Records from a data source:
============================================================

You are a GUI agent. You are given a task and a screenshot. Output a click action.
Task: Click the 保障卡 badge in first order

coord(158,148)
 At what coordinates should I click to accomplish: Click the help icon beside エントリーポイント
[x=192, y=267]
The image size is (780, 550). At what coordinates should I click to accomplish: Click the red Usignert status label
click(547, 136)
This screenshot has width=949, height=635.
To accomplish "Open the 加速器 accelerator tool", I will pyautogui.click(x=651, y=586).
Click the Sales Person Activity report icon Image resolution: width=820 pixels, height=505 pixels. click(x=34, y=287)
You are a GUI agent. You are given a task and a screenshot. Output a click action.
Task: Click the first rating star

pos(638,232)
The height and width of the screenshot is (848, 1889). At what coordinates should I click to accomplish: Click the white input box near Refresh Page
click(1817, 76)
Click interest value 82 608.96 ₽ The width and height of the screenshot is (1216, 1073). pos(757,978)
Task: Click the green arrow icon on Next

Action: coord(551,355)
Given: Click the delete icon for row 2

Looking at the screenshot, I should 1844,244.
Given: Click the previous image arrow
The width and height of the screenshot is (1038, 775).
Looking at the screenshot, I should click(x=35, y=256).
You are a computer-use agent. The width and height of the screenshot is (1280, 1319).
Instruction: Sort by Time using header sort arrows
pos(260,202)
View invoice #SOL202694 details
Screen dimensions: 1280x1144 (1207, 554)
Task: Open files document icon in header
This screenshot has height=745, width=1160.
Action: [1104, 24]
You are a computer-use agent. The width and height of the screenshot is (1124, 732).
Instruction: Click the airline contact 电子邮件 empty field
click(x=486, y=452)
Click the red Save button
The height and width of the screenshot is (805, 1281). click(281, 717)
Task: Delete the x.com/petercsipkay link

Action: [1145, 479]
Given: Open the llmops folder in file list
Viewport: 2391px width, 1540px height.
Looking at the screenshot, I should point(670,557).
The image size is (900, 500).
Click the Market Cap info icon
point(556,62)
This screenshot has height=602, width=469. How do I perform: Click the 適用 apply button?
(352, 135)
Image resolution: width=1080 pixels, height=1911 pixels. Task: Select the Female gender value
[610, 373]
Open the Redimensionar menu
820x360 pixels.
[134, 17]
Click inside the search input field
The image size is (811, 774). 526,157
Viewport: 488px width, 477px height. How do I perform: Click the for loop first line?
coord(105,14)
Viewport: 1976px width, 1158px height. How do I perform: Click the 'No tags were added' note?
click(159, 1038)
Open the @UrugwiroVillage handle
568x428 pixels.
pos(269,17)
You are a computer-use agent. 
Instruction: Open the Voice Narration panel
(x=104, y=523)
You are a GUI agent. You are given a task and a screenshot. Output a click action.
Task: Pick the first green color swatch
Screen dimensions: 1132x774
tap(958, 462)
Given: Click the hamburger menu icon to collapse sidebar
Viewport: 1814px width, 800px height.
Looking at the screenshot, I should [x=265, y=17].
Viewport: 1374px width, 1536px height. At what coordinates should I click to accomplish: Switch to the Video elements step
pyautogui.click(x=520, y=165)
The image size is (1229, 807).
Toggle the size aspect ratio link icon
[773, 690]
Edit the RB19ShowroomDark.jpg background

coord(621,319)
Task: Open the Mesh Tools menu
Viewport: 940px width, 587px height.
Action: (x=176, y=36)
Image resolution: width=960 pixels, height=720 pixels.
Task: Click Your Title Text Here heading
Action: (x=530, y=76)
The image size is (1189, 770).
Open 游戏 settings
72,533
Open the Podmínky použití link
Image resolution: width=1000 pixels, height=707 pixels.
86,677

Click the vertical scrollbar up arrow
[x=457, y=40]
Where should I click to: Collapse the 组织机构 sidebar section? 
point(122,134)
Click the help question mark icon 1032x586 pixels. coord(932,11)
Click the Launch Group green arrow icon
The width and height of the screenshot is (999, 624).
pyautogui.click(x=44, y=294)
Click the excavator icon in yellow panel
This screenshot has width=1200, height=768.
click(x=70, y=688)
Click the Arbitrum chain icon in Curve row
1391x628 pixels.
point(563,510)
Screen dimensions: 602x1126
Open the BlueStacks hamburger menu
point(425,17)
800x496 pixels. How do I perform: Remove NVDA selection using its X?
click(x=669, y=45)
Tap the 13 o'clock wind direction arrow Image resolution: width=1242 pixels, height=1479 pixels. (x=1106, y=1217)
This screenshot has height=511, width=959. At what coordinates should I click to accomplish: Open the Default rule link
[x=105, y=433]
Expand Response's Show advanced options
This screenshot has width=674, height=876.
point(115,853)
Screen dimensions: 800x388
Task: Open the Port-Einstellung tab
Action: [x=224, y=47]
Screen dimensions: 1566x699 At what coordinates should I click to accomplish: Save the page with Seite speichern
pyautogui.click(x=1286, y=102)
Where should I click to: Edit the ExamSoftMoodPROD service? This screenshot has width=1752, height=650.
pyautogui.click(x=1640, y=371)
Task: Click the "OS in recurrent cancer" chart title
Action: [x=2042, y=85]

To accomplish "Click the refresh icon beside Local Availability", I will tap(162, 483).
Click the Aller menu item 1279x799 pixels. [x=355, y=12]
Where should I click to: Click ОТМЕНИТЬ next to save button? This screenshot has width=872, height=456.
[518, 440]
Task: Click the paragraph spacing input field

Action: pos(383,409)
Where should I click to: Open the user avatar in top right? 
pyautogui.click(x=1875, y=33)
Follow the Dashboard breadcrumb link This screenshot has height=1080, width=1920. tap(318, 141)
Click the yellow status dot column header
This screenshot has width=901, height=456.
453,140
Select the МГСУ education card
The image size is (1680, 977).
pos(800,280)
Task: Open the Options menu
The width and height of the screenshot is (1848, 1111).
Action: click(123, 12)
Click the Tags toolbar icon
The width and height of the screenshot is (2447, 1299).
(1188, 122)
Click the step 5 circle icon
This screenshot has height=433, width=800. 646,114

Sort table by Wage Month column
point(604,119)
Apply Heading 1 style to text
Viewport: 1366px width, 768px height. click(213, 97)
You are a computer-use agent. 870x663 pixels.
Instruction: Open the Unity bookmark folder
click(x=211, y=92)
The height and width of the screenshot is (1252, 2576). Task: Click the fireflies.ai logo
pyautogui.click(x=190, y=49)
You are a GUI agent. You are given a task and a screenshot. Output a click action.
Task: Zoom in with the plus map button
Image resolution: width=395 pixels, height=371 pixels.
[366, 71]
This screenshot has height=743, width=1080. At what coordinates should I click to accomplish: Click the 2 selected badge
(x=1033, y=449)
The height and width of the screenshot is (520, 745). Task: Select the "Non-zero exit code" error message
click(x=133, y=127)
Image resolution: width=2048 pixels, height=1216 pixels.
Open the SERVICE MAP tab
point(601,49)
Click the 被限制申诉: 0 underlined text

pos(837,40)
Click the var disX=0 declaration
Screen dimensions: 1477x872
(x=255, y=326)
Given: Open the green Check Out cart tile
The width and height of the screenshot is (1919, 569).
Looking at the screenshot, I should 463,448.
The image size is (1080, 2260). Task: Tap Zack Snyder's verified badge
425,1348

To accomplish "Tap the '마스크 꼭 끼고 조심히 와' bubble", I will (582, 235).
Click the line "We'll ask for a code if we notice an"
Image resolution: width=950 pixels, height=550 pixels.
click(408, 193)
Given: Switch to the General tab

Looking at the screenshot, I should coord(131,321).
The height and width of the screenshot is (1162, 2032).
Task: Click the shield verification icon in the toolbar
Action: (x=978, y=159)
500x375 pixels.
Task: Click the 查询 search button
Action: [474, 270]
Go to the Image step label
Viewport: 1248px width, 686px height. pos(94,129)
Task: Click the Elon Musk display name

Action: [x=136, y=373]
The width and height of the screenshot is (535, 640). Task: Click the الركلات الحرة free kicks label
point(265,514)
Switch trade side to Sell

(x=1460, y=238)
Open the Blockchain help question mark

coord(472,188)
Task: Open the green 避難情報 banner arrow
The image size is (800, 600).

============================================================

▶ [Exercise goal]: Express the lines of these records as a numbered list, omitting the blank lines.

▶ [Response]:
1. You are a GUI agent. You are given a task and a screenshot. Output a click action.
2. Task: Click the 保障卡 badge in first order
3. coord(158,148)
4.  At what coordinates should I click to accomplish: Click the help icon beside エントリーポイント
5. [x=192, y=267]
6. The image size is (780, 550). At what coordinates should I click to accomplish: Click the red Usignert status label
7. click(547, 136)
8. This screenshot has width=949, height=635.
9. To accomplish "Open the 加速器 accelerator tool", I will pyautogui.click(x=651, y=586).
10. Click the Sales Person Activity report icon Image resolution: width=820 pixels, height=505 pixels. click(x=34, y=287)
11. You are a GUI agent. You are given a task and a screenshot. Output a click action.
12. Task: Click the first rating star
13. pos(638,232)
14. The height and width of the screenshot is (848, 1889). At what coordinates should I click to accomplish: Click the white input box near Refresh Page
15. click(1817, 76)
16. Click interest value 82 608.96 ₽ The width and height of the screenshot is (1216, 1073). pos(757,978)
17. Task: Click the green arrow icon on Next
18. Action: coord(551,355)
19. Given: Click the delete icon for row 2
20. Looking at the screenshot, I should 1844,244.
21. Given: Click the previous image arrow
22. The width and height of the screenshot is (1038, 775).
23. Looking at the screenshot, I should click(x=35, y=256).
24. You are a computer-use agent. The width and height of the screenshot is (1280, 1319).
25. Instruction: Sort by Time using header sort arrows
26. pos(260,202)
27. View invoice #SOL202694 details
28. Screen dimensions: 1280x1144 (1207, 554)
29. Task: Open files document icon in header
30. This screenshot has height=745, width=1160.
31. Action: [1104, 24]
32. You are a computer-use agent. The width and height of the screenshot is (1124, 732).
33. Instruction: Click the airline contact 电子邮件 empty field
34. click(x=486, y=452)
35. Click the red Save button
36. The height and width of the screenshot is (805, 1281). click(281, 717)
37. Task: Delete the x.com/petercsipkay link
38. Action: [1145, 479]
39. Given: Open the llmops folder in file list
40. Viewport: 2391px width, 1540px height.
41. Looking at the screenshot, I should point(670,557).
42. The image size is (900, 500).
43. Click the Market Cap info icon
44. point(556,62)
45. This screenshot has height=602, width=469. How do I perform: Click the 適用 apply button?
46. (352, 135)
47. Image resolution: width=1080 pixels, height=1911 pixels. Task: Select the Female gender value
48. [610, 373]
49. Open the Redimensionar menu
50. 820x360 pixels.
51. [134, 17]
52. Click inside the search input field
53. The image size is (811, 774). 526,157
54. Viewport: 488px width, 477px height. How do I perform: Click the for loop first line?
55. coord(105,14)
56. Viewport: 1976px width, 1158px height. How do I perform: Click the 'No tags were added' note?
57. click(159, 1038)
58. Open the @UrugwiroVillage handle
59. 568x428 pixels.
60. pos(269,17)
61. You are a computer-use agent. 
62. Instruction: Open the Voice Narration panel
63. (x=104, y=523)
64. You are a GUI agent. You are given a task and a screenshot. Output a click action.
65. Task: Pick the first green color swatch
66. Screen dimensions: 1132x774
67. tap(958, 462)
68. Given: Click the hamburger menu icon to collapse sidebar
69. Viewport: 1814px width, 800px height.
70. Looking at the screenshot, I should [x=265, y=17].
71. Viewport: 1374px width, 1536px height. At what coordinates should I click to accomplish: Switch to the Video elements step
72. pyautogui.click(x=520, y=165)
73. The image size is (1229, 807).
74. Toggle the size aspect ratio link icon
75. [773, 690]
76. Edit the RB19ShowroomDark.jpg background
77. coord(621,319)
78. Task: Open the Mesh Tools menu
79. Viewport: 940px width, 587px height.
80. Action: (x=176, y=36)
81. Image resolution: width=960 pixels, height=720 pixels.
82. Task: Click Your Title Text Here heading
83. Action: (x=530, y=76)
84. The image size is (1189, 770).
85. Open 游戏 settings
86. 72,533
87. Open the Podmínky použití link
88. Image resolution: width=1000 pixels, height=707 pixels.
89. 86,677
90. Click the vertical scrollbar up arrow
91. [x=457, y=40]
92. Where should I click to: Collapse the 组织机构 sidebar section? 
93. point(122,134)
94. Click the help question mark icon 1032x586 pixels. coord(932,11)
95. Click the Launch Group green arrow icon
96. The width and height of the screenshot is (999, 624).
97. pyautogui.click(x=44, y=294)
98. Click the excavator icon in yellow panel
99. This screenshot has width=1200, height=768.
100. click(x=70, y=688)
101. Click the Arbitrum chain icon in Curve row
102. 1391x628 pixels.
103. point(563,510)
104. Screen dimensions: 602x1126
105. Open the BlueStacks hamburger menu
106. point(425,17)
107. 800x496 pixels. How do I perform: Remove NVDA selection using its X?
108. click(x=669, y=45)
109. Tap the 13 o'clock wind direction arrow Image resolution: width=1242 pixels, height=1479 pixels. (x=1106, y=1217)
110. This screenshot has height=511, width=959. At what coordinates should I click to accomplish: Open the Default rule link
111. [x=105, y=433]
112. Expand Response's Show advanced options
113. This screenshot has width=674, height=876.
114. point(115,853)
115. Screen dimensions: 800x388
116. Task: Open the Port-Einstellung tab
117. Action: [x=224, y=47]
118. Screen dimensions: 1566x699 At what coordinates should I click to accomplish: Save the page with Seite speichern
119. pyautogui.click(x=1286, y=102)
120. Where should I click to: Edit the ExamSoftMoodPROD service? This screenshot has width=1752, height=650.
121. pyautogui.click(x=1640, y=371)
122. Task: Click the "OS in recurrent cancer" chart title
123. Action: [x=2042, y=85]
124. To accomplish "Click the refresh icon beside Local Availability", I will tap(162, 483).
125. Click the Aller menu item 1279x799 pixels. [x=355, y=12]
126. Where should I click to: Click ОТМЕНИТЬ next to save button? This screenshot has width=872, height=456.
127. [518, 440]
128. Task: Click the paragraph spacing input field
129. Action: pos(383,409)
130. Where should I click to: Open the user avatar in top right? 
131. pyautogui.click(x=1875, y=33)
132. Follow the Dashboard breadcrumb link This screenshot has height=1080, width=1920. tap(318, 141)
133. Click the yellow status dot column header
134. This screenshot has width=901, height=456.
135. 453,140
136. Select the МГСУ education card
137. The image size is (1680, 977).
138. pos(800,280)
139. Task: Open the Options menu
140. The width and height of the screenshot is (1848, 1111).
141. Action: click(123, 12)
142. Click the Tags toolbar icon
143. The width and height of the screenshot is (2447, 1299).
144. (1188, 122)
145. Click the step 5 circle icon
146. This screenshot has height=433, width=800. 646,114
147. Sort table by Wage Month column
148. point(604,119)
149. Apply Heading 1 style to text
150. Viewport: 1366px width, 768px height. click(213, 97)
151. You are a computer-use agent. 870x663 pixels.
152. Instruction: Open the Unity bookmark folder
153. click(x=211, y=92)
154. The height and width of the screenshot is (1252, 2576). Task: Click the fireflies.ai logo
155. pyautogui.click(x=190, y=49)
156. You are a GUI agent. You are given a task and a screenshot. Output a click action.
157. Task: Zoom in with the plus map button
158. Image resolution: width=395 pixels, height=371 pixels.
159. [366, 71]
160. This screenshot has height=743, width=1080. At what coordinates should I click to accomplish: Click the 2 selected badge
161. (x=1033, y=449)
162. The height and width of the screenshot is (520, 745). Task: Select the "Non-zero exit code" error message
163. click(x=133, y=127)
164. Image resolution: width=2048 pixels, height=1216 pixels.
165. Open the SERVICE MAP tab
166. point(601,49)
167. Click the 被限制申诉: 0 underlined text
168. pos(837,40)
169. Click the var disX=0 declaration
170. Screen dimensions: 1477x872
171. (x=255, y=326)
172. Given: Open the green Check Out cart tile
173. The width and height of the screenshot is (1919, 569).
174. Looking at the screenshot, I should 463,448.
175. The image size is (1080, 2260). Task: Tap Zack Snyder's verified badge
176. 425,1348
177. To accomplish "Tap the '마스크 꼭 끼고 조심히 와' bubble", I will (582, 235).
178. Click the line "We'll ask for a code if we notice an"
179. Image resolution: width=950 pixels, height=550 pixels.
180. click(408, 193)
181. Given: Switch to the General tab
182. Looking at the screenshot, I should coord(131,321).
183. The height and width of the screenshot is (1162, 2032).
184. Task: Click the shield verification icon in the toolbar
185. Action: (x=978, y=159)
186. 500x375 pixels.
187. Task: Click the 查询 search button
188. Action: [474, 270]
189. Go to the Image step label
190. Viewport: 1248px width, 686px height. pos(94,129)
191. Task: Click the Elon Musk display name
192. Action: [x=136, y=373]
193. The width and height of the screenshot is (535, 640). Task: Click the الركلات الحرة free kicks label
194. point(265,514)
195. Switch trade side to Sell
196. (x=1460, y=238)
197. Open the Blockchain help question mark
198. coord(472,188)
199. Task: Open the green 避難情報 banner arrow
200. The image size is (800, 600).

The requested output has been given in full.